### REQUIREMENTS
Rewrite the records below, replacing "Viewport" with "Screen size" wherever it occurs and leaving everything else unchanged.

==*==

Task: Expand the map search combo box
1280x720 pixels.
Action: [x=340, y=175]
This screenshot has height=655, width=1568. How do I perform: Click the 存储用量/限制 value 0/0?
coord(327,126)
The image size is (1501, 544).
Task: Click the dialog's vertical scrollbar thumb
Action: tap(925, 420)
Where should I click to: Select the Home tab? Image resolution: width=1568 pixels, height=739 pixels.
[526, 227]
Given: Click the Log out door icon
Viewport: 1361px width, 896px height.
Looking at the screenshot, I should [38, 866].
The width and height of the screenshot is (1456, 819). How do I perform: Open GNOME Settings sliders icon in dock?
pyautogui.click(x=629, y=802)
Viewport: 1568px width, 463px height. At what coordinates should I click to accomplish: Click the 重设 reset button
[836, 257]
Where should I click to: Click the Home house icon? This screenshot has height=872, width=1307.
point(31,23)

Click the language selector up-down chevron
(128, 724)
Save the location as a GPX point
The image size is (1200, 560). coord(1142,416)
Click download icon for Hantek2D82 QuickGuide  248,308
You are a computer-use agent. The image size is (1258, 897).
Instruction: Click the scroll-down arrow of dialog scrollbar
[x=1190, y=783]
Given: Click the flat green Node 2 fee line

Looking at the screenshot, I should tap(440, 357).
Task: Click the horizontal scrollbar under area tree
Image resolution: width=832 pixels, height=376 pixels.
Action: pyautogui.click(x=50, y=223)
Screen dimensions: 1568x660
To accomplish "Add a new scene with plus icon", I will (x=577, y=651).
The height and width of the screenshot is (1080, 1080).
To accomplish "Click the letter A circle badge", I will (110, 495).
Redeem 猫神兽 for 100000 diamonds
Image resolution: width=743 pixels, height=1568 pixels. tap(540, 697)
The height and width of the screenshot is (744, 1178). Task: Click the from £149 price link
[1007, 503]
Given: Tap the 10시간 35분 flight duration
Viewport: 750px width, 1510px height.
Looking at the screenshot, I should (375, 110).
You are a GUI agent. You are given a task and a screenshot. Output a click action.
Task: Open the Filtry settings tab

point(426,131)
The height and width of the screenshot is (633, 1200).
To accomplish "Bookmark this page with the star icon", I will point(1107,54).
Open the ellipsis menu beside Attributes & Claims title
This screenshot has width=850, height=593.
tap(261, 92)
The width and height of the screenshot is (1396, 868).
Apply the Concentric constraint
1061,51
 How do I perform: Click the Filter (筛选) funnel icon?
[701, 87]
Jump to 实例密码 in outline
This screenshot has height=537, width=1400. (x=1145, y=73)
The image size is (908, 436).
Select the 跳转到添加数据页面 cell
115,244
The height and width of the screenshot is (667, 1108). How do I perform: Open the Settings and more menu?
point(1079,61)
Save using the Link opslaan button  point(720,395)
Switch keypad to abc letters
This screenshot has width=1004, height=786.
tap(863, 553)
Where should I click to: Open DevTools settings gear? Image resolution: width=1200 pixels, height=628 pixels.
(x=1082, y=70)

==*==

### PROBLEM SOLUTION
Task: Expand the map search combo box
1280x720 pixels.
Action: [x=340, y=175]
This screenshot has height=655, width=1568. How do I perform: Click the 存储用量/限制 value 0/0?
coord(327,126)
The image size is (1501, 544).
Task: Click the dialog's vertical scrollbar thumb
Action: tap(925, 420)
Where should I click to: Select the Home tab? Image resolution: width=1568 pixels, height=739 pixels.
[526, 227]
Given: Click the Log out door icon
Screen size: 1361px width, 896px height.
Looking at the screenshot, I should [38, 866].
The width and height of the screenshot is (1456, 819). How do I perform: Open GNOME Settings sliders icon in dock?
pyautogui.click(x=629, y=802)
Screen size: 1568px width, 463px height. At what coordinates should I click to accomplish: Click the 重设 reset button
[836, 257]
Where should I click to: Click the Home house icon? This screenshot has height=872, width=1307.
point(31,23)

Click the language selector up-down chevron
(128, 724)
Save the location as a GPX point
The image size is (1200, 560). coord(1142,416)
Click download icon for Hantek2D82 QuickGuide  248,308
You are a computer-use agent. The image size is (1258, 897).
Instruction: Click the scroll-down arrow of dialog scrollbar
[x=1190, y=783]
Given: Click the flat green Node 2 fee line

Looking at the screenshot, I should tap(440, 357).
Task: Click the horizontal scrollbar under area tree
Image resolution: width=832 pixels, height=376 pixels.
Action: pyautogui.click(x=50, y=223)
Screen dimensions: 1568x660
To accomplish "Add a new scene with plus icon", I will (x=577, y=651).
The height and width of the screenshot is (1080, 1080).
To accomplish "Click the letter A circle badge", I will (110, 495).
Redeem 猫神兽 for 100000 diamonds
Image resolution: width=743 pixels, height=1568 pixels. tap(540, 697)
The height and width of the screenshot is (744, 1178). Task: Click the from £149 price link
[1007, 503]
Given: Tap the 10시간 35분 flight duration
Screen size: 750px width, 1510px height.
Looking at the screenshot, I should (375, 110).
You are a GUI agent. You are given a task and a screenshot. Output a click action.
Task: Open the Filtry settings tab

point(426,131)
The height and width of the screenshot is (633, 1200).
To accomplish "Bookmark this page with the star icon", I will point(1107,54).
Open the ellipsis menu beside Attributes & Claims title
This screenshot has width=850, height=593.
tap(261, 92)
The width and height of the screenshot is (1396, 868).
Apply the Concentric constraint
1061,51
 How do I perform: Click the Filter (筛选) funnel icon?
[701, 87]
Jump to 实例密码 in outline
This screenshot has height=537, width=1400. (x=1145, y=73)
The image size is (908, 436).
Select the 跳转到添加数据页面 cell
115,244
The height and width of the screenshot is (667, 1108). How do I perform: Open the Settings and more menu?
point(1079,61)
Save using the Link opslaan button  point(720,395)
Switch keypad to abc letters
This screenshot has width=1004, height=786.
tap(863, 553)
Where should I click to: Open DevTools settings gear? Image resolution: width=1200 pixels, height=628 pixels.
(x=1082, y=70)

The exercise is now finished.